Adapting and learning. An appetite for risk is woven deeply into the DNA of entrepreneurs, who are minded to “fail quickly, fail fast and fail cheaply” - an attitude that can feel antithetical to that of the archetypal civil servant. Public entrepreneurs must take this attitude into environments with a human as well as a financial cost, so learning and adapting quickly is vital. International and multilateral development organisations such as the United Nations Development Programme and USAID are taking the notion of “adaptive programming” increasingly seriously, though the agenda has some distance to travel to influence mainstream practice.

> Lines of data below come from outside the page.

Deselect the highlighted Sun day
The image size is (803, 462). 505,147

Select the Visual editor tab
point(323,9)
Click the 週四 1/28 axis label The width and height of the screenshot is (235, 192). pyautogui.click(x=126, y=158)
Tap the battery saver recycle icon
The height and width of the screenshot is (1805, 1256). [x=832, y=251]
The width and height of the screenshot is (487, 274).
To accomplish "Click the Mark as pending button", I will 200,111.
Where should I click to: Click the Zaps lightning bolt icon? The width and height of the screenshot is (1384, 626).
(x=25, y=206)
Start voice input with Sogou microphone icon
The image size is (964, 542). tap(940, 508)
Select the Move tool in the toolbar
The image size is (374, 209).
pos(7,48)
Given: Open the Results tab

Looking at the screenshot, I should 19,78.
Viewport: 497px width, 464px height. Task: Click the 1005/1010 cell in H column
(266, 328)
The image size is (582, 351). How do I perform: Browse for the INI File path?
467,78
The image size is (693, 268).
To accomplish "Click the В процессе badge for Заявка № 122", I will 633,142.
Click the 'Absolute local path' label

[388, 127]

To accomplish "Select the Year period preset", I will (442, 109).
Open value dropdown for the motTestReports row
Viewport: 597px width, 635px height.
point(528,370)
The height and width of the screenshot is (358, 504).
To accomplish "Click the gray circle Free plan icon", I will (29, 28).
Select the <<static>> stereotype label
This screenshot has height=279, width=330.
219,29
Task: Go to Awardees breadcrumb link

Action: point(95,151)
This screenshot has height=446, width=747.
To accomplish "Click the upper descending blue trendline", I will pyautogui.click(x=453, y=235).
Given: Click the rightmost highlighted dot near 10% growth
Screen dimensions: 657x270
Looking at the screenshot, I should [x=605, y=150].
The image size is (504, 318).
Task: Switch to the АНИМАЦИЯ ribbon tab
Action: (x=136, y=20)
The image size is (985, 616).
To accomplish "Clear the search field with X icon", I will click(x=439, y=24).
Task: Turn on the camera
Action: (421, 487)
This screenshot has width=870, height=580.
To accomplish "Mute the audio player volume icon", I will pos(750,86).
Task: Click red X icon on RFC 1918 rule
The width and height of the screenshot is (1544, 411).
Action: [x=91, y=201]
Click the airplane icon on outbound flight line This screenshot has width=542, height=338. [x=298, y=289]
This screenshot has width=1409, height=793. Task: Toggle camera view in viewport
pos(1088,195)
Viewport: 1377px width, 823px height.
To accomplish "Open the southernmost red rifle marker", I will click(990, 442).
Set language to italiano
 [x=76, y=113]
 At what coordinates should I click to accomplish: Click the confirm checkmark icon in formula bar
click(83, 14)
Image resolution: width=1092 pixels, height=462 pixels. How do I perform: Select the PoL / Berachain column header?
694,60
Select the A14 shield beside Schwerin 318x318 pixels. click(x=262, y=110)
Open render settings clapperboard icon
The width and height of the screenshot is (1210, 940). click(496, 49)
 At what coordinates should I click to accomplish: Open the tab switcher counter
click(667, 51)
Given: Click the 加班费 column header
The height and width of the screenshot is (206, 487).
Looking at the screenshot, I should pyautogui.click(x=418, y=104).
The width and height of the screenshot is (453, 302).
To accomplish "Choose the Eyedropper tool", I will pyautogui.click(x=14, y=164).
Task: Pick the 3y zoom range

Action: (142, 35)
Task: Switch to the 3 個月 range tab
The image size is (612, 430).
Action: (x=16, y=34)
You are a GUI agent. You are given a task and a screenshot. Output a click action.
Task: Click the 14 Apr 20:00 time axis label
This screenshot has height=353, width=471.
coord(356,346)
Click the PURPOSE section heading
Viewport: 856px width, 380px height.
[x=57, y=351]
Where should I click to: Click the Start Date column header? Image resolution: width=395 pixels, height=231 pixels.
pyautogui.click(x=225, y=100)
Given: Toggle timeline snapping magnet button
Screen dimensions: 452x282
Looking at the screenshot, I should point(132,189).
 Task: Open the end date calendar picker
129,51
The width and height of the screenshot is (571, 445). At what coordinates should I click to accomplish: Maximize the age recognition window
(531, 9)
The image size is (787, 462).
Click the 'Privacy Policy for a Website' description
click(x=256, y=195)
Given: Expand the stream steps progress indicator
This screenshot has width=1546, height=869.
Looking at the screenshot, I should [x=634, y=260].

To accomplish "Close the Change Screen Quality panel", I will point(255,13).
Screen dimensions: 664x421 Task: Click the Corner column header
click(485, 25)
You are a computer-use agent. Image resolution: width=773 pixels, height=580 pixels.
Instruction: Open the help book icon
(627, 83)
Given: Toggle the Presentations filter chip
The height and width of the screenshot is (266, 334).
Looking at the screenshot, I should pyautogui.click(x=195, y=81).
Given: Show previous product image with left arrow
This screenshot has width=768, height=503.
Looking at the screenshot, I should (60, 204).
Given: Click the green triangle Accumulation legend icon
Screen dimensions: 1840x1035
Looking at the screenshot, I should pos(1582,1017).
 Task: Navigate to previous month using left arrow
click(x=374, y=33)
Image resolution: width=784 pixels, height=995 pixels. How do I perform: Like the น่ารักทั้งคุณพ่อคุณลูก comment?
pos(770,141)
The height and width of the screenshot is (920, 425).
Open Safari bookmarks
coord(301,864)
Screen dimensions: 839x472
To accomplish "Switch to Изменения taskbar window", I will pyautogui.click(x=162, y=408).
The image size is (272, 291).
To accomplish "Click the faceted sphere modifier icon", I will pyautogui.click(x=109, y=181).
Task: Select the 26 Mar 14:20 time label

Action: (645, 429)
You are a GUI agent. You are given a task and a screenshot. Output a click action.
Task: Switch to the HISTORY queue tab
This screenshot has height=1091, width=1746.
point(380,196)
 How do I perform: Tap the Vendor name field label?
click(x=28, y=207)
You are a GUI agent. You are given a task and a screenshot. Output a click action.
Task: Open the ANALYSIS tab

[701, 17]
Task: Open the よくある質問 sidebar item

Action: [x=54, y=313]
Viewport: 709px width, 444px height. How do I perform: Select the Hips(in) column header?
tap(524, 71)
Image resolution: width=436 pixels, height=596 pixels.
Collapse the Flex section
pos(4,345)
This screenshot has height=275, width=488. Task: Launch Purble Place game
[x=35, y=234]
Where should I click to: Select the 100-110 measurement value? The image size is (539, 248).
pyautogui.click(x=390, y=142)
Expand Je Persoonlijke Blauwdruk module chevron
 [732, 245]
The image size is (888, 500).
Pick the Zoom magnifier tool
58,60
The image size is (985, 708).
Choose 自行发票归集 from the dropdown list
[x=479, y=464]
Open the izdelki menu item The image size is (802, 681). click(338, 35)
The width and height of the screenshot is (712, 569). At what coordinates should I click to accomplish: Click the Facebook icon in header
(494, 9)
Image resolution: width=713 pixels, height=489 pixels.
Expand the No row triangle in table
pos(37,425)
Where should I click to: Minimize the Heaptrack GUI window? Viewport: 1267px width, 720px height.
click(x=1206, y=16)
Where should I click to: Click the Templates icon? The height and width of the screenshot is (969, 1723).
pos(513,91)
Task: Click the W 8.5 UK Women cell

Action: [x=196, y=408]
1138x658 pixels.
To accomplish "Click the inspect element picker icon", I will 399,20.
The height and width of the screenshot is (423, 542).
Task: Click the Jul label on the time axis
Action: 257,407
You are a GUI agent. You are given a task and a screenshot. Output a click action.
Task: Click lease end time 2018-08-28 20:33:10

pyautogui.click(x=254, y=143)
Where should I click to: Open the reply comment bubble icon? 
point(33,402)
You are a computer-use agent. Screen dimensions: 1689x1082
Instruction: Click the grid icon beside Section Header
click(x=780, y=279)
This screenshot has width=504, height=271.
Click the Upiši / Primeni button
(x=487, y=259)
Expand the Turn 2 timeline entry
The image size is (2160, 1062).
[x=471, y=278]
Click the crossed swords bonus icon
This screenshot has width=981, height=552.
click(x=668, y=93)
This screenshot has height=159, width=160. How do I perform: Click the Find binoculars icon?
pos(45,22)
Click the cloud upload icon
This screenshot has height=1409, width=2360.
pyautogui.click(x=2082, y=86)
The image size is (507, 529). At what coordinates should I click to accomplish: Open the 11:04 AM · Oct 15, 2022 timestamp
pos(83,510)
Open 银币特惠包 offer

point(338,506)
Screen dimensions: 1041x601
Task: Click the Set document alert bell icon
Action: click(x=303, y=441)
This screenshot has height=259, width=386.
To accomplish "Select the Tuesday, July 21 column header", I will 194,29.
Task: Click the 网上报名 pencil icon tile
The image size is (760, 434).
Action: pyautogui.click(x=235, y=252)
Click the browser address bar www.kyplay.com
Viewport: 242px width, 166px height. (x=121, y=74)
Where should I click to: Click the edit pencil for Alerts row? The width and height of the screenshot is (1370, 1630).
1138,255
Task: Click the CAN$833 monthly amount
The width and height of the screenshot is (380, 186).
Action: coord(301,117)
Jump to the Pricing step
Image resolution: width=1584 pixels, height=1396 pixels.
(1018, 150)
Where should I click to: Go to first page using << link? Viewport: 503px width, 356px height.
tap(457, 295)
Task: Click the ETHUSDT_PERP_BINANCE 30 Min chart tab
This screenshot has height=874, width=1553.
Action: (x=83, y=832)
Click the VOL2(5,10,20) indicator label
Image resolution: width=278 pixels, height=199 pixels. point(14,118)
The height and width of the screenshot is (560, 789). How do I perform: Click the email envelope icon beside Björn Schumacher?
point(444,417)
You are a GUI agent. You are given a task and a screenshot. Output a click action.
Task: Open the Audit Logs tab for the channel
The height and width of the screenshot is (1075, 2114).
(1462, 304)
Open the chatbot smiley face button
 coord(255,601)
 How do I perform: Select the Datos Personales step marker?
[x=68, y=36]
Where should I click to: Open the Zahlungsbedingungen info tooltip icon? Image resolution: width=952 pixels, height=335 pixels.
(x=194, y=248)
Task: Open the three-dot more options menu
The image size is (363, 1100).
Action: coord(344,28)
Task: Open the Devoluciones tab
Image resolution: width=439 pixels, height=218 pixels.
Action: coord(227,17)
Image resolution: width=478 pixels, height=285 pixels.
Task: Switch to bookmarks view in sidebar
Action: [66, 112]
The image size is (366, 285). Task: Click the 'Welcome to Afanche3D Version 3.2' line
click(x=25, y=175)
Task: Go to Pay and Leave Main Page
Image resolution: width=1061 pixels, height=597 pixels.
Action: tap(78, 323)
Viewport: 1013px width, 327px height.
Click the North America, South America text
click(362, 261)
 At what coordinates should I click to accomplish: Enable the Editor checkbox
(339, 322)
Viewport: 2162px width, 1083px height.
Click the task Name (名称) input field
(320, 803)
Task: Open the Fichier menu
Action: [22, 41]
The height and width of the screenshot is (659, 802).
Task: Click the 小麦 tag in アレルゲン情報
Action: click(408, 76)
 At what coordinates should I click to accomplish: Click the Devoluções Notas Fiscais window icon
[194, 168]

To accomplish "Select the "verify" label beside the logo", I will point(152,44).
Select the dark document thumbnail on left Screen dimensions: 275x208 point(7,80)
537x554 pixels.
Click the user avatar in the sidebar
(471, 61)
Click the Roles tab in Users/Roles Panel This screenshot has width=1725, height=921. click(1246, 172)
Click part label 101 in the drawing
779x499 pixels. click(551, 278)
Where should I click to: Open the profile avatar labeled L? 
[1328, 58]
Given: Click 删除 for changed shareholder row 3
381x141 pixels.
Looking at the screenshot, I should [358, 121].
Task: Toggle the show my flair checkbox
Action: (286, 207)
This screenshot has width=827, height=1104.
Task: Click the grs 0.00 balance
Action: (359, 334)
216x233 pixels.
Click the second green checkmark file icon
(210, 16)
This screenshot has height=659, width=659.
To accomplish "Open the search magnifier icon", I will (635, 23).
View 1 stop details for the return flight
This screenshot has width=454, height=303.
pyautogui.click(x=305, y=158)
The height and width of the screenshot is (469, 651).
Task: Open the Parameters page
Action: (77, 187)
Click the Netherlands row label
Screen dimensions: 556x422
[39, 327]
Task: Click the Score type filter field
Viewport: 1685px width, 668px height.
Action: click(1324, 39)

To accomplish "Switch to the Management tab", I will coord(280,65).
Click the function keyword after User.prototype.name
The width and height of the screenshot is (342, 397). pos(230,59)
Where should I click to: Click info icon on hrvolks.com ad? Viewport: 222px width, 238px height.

Future challenges - how will the public entrepreneurship agenda develop?
Building government capacity for public innovation. Public entrepreneurs will need to play a particularly important role in the developing world, where the capacity of states to act has been missing, underdeveloped or undermined by corruption. In more mature welfare states, the role of the public entrepreneur will be crucial in continuing to unlock the potential of citizens in the co-design and co=delivery of public services.
Building readiness for collaboration. Working across siloes and sectors is not a natural function of government or civil servants because infrastructure and incentives tend to constrain it. Public entrepreneurs can, as Helen Bevan argues, “rock the boat without tipping it over”, but if they don't prepare their teams and organisations for collaborating at scale, they will struggle to bring innovation into the mainstream.
Leading across the sectors. We have arguably only scratched the surface in terms of the potential of public-private-social sector collaboration (and certainly have many examples of where it has not worked!). Supporting sustainable change in society requires a coalition of actors, and this is where the public entrepreneur can play a convening and mobilising role.